Except then you need to be paying someone to monitor your queries and develop your views rather than just dropping a container in the middle with this app.
I was just looking this up and it's correct, they don't cache queries (if they do, it's a separate feature), they only manage query planning in ways that make them faster.
Even CochroachDB doesn't do query cache, only query planning is cached. [0] [1]
Interesting. What would you say the use case is for this, rather than setting up read replicas? Not having to maintain routing to the replicas on the application side?

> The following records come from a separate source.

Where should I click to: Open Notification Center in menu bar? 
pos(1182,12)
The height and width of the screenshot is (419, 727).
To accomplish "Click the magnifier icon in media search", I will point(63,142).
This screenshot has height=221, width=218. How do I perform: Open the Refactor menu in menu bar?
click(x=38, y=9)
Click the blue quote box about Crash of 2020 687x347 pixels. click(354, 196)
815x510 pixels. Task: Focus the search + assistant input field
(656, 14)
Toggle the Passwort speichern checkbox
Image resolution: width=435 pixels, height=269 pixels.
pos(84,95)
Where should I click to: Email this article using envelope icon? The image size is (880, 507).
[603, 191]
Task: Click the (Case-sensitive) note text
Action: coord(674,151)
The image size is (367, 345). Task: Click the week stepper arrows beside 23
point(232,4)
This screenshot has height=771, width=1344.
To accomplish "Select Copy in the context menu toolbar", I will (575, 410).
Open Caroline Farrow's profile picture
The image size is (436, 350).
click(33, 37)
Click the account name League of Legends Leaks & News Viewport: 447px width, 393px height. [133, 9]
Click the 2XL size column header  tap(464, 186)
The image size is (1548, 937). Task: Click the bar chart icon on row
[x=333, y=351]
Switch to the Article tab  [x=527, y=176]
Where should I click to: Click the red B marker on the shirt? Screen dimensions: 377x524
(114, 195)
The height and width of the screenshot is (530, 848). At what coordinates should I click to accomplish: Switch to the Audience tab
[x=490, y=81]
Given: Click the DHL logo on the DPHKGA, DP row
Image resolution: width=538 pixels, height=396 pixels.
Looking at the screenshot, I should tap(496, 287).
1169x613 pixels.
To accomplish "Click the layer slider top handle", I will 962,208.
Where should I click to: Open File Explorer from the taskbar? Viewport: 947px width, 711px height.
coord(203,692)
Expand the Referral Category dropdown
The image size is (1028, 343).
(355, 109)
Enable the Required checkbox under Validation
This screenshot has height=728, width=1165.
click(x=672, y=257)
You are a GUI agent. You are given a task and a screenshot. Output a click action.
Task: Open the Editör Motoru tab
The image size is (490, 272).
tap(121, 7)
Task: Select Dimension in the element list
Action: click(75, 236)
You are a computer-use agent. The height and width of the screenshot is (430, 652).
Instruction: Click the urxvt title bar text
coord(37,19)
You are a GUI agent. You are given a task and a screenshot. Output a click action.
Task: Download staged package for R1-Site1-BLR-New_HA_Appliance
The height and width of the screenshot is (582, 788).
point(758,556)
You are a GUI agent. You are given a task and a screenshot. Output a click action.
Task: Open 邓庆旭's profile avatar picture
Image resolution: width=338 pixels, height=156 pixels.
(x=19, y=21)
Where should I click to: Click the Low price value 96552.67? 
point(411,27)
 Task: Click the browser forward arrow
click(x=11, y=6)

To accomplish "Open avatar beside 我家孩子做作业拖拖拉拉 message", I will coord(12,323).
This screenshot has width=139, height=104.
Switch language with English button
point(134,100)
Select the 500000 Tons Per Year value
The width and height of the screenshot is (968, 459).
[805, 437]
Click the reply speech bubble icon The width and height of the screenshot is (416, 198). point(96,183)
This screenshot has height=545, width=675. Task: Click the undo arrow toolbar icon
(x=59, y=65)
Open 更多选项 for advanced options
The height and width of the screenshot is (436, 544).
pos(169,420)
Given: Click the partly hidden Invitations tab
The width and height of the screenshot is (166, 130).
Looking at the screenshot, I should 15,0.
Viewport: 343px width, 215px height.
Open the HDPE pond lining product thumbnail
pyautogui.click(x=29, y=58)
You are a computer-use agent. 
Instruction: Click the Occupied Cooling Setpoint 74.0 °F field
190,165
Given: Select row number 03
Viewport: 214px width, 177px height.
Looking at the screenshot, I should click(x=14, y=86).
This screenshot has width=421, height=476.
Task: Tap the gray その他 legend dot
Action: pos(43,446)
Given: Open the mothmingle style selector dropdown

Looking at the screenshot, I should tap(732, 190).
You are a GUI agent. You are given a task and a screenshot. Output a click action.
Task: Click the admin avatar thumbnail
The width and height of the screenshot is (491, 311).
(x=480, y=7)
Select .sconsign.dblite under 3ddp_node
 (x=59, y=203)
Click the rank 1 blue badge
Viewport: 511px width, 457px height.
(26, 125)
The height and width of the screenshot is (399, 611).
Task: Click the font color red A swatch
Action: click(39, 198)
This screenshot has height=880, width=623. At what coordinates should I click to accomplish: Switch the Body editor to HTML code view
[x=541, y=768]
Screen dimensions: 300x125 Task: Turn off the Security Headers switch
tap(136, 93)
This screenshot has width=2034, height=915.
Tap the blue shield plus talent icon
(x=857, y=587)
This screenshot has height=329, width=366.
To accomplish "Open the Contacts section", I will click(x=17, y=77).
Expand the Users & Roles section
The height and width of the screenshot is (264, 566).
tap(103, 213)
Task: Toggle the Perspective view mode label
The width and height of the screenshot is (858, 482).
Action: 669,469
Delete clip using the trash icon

Hi! CEO of ReadySet here. You can think of ReadySet as being a cross between a traditional read replica and a custom caching layer (e.g. one you might build on top of Redis). With read replicas, you still rerun queries from scratch every time they're issued, which means you still have to think about things like query optimization. ReadySet caches frequently run queries in memory so you get super-fast query latencies on cache hits. Because of this, you can scale to much higher read throughputs without extra effort. This is especially useful for read-heavy applications (e.g. websites, certain types of dashboards, among others!)
How do you deal with security? In modern databases like MongoDB permissions are granular down to the field level.
The same query could produce wildly different result based on the user issuing them, and the caching somehow has to take that into account. Is that something you address?
Funnily enough, I wrote a paper on this topic when I was in grad school. It's not on our short-term roadmap at ReadySet, but this idea is certainly compatible with the underlying dataflow model. I'd love to hear more about what you had in mind here, shoot me an email at alana@readyset.io
I signed up for the waitlist! I noticed it asked about AWS, Azure, and GCP but we use Heroku. Hopefully, that won't put me too low on the list.
Do you have a sense for when people can try it? Most of our app is reads and we're using Rails + Redis and it's fine and sometimes a pain. Would love to try it.
> ReadySet is licensed under the BSL 1.1 license, converting to the open-source Apache 2.0 license after 4 years. The ReadySet team is hard at work getting the codebase ready to be hosted on Github.
Even the most fundamental information like available configuration options, command-line arguments, deployment information and so on is missing.
Looking at the code it appears that you need Consul, Zookeeper and Redis to make this fly and the docs don't mention this anywhere. They (barely) explain how to run the SQL proxy on a local machine but thats it.
I wonder if the testimonials on your website are just pulled from thin air, I don't think any sane person would even experiment with this anywhere near production environments.